La Chiesa di Harvard concorda sul fatto che non è stato fatto abbastanza per collegare i dati genomici a tratti osservabili. Nel 2004, ha lanciato un Progetto Genoma Personale che alla fine mira a sequenziare il DNA di 100.000 persone che condividono volontariamente le loro cartelle cliniche e fatti sui loro stili di vita. Senza queste informazioni, capire come la sequenza del DNA di un individuo causi o sia collegata alle malattie è problematico, dice Church: è una barriera all'interpretazione. Finisce per semplificare eccessivamente quello che deve essere uno dei problemi biologici più complicati: come funzionano gli esseri umani.
Per quanto scoraggiante sia stata la sfida di scoprire le basi genetiche delle malattie, Altshuler afferma che negli ultimi dieci anni sono stati fatti grandi passi avanti. L'era della mappatura dei geni per le malattie finirà molto presto, prevede. Non sono sicuro se saranno cinque o dieci anni, e non voglio dire che spiegheremo tutta l'ereditarietà. Ma una volta che avremo sequenziato centomila persone o un milione, sapremo cosa c'è da sapere.

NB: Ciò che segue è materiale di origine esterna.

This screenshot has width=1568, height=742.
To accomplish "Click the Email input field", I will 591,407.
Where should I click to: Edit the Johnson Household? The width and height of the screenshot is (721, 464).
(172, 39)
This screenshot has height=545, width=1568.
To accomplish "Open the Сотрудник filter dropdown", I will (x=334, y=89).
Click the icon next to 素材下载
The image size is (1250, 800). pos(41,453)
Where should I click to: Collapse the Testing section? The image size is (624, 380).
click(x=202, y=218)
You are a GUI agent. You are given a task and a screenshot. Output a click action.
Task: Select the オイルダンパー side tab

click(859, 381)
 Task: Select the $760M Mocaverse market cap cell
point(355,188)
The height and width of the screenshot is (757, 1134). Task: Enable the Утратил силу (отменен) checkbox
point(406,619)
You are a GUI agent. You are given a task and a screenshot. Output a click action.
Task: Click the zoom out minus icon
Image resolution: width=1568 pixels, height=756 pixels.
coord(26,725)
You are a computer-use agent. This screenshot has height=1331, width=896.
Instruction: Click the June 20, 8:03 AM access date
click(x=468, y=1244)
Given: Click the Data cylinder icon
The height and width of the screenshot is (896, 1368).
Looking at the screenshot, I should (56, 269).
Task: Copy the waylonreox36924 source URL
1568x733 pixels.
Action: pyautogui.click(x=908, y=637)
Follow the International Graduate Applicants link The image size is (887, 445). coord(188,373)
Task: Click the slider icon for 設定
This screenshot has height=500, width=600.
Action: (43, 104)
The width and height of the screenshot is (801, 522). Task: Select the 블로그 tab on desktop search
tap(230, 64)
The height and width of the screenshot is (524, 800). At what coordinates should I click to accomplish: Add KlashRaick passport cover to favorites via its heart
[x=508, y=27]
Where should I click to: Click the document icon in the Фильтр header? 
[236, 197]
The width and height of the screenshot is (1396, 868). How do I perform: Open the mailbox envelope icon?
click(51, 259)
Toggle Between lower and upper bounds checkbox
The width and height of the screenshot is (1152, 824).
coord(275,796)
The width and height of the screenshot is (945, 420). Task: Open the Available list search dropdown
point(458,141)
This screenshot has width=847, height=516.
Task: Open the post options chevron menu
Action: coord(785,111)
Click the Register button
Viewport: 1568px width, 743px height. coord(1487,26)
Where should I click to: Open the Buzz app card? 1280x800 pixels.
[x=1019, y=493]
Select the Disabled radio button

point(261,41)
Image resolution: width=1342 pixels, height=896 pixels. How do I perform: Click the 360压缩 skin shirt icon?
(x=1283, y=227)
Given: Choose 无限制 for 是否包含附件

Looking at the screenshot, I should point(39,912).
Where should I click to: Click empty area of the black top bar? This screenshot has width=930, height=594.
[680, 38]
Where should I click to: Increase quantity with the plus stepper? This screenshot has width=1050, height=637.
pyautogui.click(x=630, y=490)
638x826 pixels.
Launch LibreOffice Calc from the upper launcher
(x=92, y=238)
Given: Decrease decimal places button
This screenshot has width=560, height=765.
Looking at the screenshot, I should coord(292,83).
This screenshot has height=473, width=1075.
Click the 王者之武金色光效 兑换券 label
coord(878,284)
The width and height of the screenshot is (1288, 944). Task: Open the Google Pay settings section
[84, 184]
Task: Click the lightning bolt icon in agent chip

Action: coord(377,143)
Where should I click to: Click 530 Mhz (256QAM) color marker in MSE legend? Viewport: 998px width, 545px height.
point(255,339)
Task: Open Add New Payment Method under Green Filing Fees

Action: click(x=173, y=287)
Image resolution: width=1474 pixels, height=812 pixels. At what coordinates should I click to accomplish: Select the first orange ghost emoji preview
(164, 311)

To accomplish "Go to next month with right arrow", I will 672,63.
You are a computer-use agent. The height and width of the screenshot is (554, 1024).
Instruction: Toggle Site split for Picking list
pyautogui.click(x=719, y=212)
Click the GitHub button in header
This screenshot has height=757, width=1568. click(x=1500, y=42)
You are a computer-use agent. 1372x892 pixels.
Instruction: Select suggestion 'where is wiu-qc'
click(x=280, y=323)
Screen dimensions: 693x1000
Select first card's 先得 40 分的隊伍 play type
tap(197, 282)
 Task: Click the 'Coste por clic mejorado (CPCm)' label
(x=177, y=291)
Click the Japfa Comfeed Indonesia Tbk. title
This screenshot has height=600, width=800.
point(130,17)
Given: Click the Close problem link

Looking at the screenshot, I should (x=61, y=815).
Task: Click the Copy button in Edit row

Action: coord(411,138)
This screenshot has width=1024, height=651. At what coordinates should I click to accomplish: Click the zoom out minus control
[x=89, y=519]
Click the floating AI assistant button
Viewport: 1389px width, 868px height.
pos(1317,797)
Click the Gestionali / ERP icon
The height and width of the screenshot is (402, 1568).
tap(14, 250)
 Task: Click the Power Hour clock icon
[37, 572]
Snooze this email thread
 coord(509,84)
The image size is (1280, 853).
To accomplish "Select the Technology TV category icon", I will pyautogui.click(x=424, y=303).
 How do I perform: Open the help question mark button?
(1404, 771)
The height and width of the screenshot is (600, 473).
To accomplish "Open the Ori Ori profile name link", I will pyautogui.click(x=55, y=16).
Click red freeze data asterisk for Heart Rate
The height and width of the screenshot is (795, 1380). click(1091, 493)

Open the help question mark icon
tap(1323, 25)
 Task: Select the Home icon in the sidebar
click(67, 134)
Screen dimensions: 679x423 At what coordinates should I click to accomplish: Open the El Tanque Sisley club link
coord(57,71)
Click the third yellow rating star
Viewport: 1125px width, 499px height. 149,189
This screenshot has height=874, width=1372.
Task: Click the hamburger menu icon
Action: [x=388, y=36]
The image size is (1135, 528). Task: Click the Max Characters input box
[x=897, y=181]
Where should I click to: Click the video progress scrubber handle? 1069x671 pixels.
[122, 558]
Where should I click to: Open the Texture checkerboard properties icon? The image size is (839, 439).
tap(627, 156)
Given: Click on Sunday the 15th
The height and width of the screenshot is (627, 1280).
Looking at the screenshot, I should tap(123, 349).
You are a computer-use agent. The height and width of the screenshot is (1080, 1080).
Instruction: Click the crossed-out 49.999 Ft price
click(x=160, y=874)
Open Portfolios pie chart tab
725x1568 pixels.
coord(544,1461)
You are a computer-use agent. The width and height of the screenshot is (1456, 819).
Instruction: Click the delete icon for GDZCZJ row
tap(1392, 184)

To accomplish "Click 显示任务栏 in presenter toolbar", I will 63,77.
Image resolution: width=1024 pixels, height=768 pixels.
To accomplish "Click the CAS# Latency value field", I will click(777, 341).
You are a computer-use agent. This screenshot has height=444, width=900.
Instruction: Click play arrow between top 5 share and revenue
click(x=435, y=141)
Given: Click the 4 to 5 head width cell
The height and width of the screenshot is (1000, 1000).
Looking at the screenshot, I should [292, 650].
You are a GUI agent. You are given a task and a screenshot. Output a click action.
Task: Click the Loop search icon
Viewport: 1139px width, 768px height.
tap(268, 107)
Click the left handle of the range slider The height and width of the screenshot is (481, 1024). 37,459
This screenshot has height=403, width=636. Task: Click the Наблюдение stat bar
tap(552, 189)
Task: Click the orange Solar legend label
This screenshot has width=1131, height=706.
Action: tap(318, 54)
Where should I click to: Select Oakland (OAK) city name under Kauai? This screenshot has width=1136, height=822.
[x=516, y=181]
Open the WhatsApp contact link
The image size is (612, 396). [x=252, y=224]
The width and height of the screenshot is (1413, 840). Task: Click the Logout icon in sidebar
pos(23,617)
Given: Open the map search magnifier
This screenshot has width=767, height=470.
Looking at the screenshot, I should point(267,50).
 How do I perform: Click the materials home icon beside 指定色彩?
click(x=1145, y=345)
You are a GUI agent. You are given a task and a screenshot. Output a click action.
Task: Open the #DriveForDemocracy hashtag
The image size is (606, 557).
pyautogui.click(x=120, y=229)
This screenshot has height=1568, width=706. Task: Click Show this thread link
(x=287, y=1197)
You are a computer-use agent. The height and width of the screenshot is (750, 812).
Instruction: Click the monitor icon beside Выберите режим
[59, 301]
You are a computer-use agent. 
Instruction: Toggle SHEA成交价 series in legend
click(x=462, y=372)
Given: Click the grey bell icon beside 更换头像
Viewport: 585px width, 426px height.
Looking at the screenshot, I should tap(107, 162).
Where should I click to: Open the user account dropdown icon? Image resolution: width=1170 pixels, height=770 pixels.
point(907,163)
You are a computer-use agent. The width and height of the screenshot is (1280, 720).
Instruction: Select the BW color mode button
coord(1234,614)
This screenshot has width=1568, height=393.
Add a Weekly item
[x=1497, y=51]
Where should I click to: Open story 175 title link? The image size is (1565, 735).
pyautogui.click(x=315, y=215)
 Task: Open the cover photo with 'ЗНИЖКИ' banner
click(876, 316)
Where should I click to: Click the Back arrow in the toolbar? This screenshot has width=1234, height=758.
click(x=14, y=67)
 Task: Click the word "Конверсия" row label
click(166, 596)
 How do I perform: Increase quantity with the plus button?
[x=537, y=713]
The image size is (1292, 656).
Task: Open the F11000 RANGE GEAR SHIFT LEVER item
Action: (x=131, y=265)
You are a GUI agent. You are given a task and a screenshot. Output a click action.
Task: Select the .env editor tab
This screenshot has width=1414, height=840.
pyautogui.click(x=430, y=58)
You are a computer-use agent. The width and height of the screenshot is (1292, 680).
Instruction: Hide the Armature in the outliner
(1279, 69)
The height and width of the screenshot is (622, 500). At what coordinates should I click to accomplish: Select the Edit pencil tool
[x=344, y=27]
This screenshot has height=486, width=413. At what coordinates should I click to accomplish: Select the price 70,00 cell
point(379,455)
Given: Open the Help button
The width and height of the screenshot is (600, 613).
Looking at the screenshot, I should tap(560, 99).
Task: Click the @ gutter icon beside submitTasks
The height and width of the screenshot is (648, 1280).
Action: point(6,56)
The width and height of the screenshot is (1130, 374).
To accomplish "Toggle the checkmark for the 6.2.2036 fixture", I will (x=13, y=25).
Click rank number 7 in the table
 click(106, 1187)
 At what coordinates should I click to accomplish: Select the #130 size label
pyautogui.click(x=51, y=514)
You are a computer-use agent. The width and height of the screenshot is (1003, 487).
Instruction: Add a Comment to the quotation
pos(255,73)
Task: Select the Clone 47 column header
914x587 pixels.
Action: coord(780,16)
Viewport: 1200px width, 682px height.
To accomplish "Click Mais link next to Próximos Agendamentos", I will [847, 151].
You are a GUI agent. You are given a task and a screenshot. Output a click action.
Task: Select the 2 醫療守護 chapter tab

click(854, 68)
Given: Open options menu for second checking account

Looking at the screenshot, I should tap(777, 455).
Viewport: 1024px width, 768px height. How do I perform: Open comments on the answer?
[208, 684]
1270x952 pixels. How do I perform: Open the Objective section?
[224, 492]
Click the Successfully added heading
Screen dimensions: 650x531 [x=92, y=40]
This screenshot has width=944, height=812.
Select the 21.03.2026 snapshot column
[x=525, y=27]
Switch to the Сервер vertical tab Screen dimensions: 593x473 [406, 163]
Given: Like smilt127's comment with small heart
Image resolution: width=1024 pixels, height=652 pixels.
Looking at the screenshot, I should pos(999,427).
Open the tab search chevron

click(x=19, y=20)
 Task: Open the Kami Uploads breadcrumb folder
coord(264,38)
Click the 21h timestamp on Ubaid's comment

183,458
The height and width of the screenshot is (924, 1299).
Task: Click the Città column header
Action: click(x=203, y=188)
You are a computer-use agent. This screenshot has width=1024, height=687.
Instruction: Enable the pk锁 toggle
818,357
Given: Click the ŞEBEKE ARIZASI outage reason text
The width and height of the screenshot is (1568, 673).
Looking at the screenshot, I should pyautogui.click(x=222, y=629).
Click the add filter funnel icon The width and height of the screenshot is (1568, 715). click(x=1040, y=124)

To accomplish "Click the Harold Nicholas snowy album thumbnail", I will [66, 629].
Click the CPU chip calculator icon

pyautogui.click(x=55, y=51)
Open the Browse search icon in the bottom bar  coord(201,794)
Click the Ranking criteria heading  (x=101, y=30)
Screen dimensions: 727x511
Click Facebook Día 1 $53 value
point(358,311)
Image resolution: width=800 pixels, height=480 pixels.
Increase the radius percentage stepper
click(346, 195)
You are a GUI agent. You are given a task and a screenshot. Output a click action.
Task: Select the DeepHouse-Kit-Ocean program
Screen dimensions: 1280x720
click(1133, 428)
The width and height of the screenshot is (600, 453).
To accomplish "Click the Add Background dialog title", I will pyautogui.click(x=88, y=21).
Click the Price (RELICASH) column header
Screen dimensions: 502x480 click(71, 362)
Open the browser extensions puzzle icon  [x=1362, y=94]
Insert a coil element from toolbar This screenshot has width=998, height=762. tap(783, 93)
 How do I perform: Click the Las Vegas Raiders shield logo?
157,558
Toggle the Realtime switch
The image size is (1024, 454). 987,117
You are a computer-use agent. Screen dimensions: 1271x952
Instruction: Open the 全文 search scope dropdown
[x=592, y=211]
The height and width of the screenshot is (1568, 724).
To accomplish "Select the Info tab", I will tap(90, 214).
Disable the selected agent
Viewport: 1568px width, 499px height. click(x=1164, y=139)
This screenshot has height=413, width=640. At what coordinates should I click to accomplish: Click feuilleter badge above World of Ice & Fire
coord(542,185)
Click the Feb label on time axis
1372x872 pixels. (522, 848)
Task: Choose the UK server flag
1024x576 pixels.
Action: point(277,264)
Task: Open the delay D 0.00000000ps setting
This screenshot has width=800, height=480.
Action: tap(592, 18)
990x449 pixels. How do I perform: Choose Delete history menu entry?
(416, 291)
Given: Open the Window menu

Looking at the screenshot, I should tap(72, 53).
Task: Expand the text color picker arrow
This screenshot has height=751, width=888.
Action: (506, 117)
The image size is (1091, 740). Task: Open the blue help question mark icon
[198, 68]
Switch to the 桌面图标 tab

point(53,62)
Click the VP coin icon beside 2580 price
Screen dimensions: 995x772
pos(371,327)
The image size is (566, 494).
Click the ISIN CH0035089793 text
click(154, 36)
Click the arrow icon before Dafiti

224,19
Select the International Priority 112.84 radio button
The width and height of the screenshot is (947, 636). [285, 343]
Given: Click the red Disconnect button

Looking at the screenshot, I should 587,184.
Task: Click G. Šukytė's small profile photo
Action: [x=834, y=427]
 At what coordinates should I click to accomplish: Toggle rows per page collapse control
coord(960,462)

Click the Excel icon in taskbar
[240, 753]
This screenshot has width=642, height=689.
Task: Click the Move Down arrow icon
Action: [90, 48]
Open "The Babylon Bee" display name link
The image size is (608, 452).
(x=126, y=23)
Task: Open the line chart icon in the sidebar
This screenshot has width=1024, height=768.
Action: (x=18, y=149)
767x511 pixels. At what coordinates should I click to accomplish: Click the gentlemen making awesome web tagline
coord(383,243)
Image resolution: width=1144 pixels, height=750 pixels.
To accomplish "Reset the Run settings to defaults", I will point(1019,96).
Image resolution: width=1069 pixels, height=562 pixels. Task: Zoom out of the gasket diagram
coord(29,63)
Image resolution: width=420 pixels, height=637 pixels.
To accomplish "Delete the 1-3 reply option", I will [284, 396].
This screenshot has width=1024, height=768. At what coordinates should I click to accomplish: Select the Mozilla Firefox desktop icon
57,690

Un decennio dopo il completamento del Progetto Genoma Umano, gli scienziati stanno ancora trovando sorprese fondamentali nel modo in cui ereditiamo le malattie (vedi La materia oscura del genoma ) . Tuttavia, nonostante le incognite, i ricercatori stanno iniziando a utilizzare i dati del genoma per svelare uno dei più grandi misteri della medicina: come e perché una cellula diventa cancerosa (vedere Il genoma del cancro ) . Il divario tra la promessa del Progetto Genoma Umano e la realizzazione di tale promessa nella clinica si ridurrà sicuramente man mano che i ricercatori discerneranno i dettagli complessi e sottili del panorama genomico e le condizioni che lo modellano. Che questo richieda tempo non dovrebbe essere una sorpresa. Come dice Lander, quando la gente dice che il genoma è molto più complicato di quanto pensassimo, devi fare un passo indietro e dire: 'Quanto pensavi che sarebbe stato semplice?'
Jon Cohen è un autore e giornalista scientifico con sede a San Diego. Il suo ultimo libro è Quasi scimpanzé: alla ricerca di ciò che ci rende umani, nelle foreste pluviali, nei laboratori, nei santuari e negli zoo.